=== TASK PROMPT ===
Copy each line of the data below in which the word "will" can be found.

[Stored entries]
________

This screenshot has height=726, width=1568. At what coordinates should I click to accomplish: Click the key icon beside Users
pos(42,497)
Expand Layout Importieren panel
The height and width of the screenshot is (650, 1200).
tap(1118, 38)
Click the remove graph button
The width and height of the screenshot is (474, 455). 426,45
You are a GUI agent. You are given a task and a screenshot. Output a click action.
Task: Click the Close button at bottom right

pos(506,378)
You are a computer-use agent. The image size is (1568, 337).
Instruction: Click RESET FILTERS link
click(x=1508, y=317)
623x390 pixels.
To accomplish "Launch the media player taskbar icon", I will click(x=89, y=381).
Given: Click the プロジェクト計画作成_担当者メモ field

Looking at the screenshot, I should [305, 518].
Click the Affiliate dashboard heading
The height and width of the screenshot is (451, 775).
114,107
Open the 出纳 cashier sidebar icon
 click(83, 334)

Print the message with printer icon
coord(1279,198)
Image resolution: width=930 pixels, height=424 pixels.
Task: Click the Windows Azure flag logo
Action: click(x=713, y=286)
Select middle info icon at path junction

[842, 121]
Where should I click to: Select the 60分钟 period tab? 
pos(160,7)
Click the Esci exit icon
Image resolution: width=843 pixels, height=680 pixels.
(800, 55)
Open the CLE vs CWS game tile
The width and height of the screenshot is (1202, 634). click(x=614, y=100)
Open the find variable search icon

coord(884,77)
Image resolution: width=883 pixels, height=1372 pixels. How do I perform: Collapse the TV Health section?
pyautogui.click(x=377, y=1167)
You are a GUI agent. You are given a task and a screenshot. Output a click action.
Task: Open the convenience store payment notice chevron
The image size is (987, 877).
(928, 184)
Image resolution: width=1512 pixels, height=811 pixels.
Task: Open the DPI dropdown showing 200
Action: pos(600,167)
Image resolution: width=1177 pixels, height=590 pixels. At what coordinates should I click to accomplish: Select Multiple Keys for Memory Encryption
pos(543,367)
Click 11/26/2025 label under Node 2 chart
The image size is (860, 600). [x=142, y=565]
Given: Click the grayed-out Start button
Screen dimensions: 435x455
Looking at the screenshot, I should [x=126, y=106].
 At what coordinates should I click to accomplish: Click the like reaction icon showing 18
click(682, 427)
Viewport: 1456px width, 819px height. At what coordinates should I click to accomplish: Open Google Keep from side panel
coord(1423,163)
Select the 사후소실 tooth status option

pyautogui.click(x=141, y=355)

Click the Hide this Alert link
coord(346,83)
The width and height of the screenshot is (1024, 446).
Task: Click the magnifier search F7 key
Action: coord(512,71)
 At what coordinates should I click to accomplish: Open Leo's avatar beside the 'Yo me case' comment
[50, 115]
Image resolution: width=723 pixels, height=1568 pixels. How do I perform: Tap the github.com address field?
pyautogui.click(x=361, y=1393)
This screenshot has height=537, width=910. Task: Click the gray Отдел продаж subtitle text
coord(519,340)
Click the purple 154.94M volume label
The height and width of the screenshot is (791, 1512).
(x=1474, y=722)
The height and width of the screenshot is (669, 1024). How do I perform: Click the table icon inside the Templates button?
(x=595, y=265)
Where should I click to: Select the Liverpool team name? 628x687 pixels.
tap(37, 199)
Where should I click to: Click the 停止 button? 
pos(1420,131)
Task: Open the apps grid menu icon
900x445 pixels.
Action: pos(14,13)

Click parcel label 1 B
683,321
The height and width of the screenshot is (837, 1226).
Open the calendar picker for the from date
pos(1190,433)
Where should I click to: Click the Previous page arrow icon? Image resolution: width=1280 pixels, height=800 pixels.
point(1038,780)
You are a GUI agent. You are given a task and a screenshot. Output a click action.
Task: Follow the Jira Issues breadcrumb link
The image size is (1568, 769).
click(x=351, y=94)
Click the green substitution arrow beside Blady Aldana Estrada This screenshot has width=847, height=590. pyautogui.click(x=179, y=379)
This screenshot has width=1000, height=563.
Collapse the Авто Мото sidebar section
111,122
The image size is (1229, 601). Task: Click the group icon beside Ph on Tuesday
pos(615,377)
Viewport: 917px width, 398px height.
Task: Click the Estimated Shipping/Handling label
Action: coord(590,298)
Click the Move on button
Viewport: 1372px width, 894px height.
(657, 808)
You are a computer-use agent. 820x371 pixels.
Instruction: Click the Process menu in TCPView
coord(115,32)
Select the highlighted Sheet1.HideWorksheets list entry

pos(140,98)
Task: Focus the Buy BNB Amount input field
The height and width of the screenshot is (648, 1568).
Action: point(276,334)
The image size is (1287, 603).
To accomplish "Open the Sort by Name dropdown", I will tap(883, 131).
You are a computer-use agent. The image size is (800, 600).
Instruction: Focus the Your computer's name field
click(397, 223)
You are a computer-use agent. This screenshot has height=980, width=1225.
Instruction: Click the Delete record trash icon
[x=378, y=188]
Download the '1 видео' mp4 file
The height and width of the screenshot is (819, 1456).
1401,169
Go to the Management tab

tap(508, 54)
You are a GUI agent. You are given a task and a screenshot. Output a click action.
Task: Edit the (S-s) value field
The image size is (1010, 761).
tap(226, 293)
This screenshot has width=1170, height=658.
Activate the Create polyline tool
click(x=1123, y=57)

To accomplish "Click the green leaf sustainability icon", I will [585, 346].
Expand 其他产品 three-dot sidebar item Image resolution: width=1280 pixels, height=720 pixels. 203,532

________

=== FINISHED EXERCISE ===
To accomplish "Launch the media player taskbar icon", I will click(x=89, y=381).
To accomplish "Open the Sort by Name dropdown", I will tap(883, 131).
To accomplish "Click the green leaf sustainability icon", I will [585, 346].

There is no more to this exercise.